How often in history has the President of the United States enunciated an administration policy that was in service to America’s most implacable enemies? If, as I think, this is the first time, I think it will also be the last time, for good or ill. I pray for good.

D. Edwads writes:

I agree with this article (“The Preferred Option: Israeli Sovereignty over Judea and Samari”). I think Muslims should be replaced by Copts and other Arab Christians on the West Bank. Let’s make this situation clear.

Carl P. writes:

Obama is a liar. The conventional wisdom is that he is naïve and in over his head. Would that it were so. He knows full well what he is doing.

Ferg writes:

The pre Six Day War Israeli borders were not borders at all, simply the cease fire line from the 1948 war of independence and survival.

Gedaliah Braun (author of Racism, Guilt, and Self-Deceit) writes:

Thanks so much for sending this. Once again, most people can’t even begin to understand Obama because they cannot see that the man comes close to being a genuine pathological liar for whom truththe very idea of truth—means almost nothing. As just one fact that bears on this, the Zulu language—one of the major African languages—has no word for truth; and I would be very surprised if it were any different in any other African language. (Look up “truth” in any available language on Bing Translator—Romance languages, Chinese, Japanese, Russian, Greek, Arabic, any that are on there—and you will get a one word equivalent; in other words, a synonym. Look up “truth” in the English/Zulu/English dictionary, compiled in the late 1950s, and you will get five separate and distinct entries; in other words, there is no equivalent word—synonym—in Zulu for “truth.”) That means, I believe, that black people (on average) have, at best, a highly diminished idea of what truth is.
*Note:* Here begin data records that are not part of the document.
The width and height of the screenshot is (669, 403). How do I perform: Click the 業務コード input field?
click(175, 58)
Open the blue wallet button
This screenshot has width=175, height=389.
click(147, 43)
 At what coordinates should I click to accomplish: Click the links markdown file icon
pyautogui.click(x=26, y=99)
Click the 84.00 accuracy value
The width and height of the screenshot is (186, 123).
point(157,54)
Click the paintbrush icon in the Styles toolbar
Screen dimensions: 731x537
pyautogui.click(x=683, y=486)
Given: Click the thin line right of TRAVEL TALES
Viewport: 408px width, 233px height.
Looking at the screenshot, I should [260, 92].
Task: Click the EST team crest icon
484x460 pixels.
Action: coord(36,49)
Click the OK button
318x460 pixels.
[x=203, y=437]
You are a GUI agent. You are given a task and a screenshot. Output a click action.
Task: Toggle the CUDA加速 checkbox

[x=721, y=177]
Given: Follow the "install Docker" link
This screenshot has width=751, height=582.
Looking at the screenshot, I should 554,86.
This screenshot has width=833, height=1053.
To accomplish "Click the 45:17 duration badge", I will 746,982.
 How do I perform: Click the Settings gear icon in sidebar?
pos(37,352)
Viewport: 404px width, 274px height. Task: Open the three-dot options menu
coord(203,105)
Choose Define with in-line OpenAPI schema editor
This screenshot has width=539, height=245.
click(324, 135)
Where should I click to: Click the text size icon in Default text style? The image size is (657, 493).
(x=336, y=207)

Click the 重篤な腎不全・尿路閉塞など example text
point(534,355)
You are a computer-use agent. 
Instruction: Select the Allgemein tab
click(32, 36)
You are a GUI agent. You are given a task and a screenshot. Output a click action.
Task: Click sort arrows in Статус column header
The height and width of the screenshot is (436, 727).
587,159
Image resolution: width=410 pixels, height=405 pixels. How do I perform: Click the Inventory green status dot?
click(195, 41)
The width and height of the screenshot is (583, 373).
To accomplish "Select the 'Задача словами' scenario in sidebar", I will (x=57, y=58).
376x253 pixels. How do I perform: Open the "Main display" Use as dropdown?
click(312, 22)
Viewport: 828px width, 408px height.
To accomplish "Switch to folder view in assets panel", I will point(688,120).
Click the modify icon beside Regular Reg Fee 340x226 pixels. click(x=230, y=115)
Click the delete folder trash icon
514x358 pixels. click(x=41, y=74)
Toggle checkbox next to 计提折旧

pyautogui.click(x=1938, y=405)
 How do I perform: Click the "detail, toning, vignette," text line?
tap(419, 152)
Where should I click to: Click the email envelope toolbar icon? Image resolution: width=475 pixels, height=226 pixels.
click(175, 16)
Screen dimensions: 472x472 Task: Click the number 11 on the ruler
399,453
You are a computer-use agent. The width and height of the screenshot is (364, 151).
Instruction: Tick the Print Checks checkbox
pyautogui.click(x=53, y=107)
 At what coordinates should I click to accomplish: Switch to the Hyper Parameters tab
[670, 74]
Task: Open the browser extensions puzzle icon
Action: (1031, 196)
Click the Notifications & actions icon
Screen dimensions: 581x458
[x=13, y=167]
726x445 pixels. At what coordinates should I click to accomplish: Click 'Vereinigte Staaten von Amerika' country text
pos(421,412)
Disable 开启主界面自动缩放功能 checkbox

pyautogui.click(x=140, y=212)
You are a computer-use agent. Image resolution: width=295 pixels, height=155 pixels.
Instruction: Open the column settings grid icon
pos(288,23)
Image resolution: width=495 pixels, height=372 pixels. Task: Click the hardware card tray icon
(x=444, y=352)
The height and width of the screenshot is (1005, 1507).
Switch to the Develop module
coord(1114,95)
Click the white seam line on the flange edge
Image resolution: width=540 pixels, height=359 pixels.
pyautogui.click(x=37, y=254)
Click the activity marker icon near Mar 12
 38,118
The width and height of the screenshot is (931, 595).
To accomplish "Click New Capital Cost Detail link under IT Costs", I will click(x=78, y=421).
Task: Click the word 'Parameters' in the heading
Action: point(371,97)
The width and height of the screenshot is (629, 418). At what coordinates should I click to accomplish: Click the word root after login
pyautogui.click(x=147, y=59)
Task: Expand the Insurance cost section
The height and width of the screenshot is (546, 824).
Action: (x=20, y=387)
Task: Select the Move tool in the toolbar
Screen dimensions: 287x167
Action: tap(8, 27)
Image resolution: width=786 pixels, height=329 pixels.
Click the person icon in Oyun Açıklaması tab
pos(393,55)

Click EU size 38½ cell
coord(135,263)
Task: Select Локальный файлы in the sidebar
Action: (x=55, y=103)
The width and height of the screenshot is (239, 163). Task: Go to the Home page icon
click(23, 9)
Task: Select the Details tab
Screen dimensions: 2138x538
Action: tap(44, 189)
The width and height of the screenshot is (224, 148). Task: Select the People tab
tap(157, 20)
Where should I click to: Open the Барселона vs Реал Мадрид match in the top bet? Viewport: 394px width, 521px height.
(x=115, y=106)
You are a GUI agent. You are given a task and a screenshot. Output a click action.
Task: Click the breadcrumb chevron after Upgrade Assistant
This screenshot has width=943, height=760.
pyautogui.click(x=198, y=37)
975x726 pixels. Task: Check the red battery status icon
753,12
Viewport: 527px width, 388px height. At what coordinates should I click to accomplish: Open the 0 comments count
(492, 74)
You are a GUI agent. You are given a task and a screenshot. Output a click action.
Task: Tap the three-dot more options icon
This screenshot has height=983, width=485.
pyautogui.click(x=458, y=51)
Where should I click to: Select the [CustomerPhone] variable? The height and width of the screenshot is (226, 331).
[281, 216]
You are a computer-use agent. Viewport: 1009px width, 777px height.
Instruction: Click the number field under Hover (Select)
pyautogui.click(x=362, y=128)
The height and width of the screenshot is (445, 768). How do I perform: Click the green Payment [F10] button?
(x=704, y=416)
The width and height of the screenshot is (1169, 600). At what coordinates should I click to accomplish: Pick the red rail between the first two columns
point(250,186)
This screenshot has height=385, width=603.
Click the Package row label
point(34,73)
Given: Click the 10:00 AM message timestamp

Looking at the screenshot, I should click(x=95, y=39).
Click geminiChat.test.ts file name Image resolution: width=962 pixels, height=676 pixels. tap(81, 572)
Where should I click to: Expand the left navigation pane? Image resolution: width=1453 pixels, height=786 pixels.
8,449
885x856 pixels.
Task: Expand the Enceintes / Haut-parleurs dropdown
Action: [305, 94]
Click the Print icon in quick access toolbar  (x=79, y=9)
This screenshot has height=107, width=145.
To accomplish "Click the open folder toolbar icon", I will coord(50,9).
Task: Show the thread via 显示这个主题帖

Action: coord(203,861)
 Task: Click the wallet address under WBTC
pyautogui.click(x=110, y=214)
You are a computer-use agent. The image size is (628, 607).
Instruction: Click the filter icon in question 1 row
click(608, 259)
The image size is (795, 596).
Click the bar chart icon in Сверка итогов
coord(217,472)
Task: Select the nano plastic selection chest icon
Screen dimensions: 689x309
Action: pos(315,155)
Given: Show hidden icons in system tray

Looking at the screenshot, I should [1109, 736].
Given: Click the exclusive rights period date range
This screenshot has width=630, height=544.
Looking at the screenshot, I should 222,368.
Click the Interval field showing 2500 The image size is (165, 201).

Blacks evolved under circumstances where they had much less need to develop the capacity for abstract thinking. Truth is abstract: you can’t see it, feel it or eat it; it can only be “seen” by the mind. . That this deficiency may apply to blacks in general is evidenced by the well-known difficulty American blacks have with mathematics, a quintessentially abstract subject. (It is a major “problem” for “educationalists.”) How can such people be expected to feel a commitment to be truthful? Answer: they can’t and they don’t.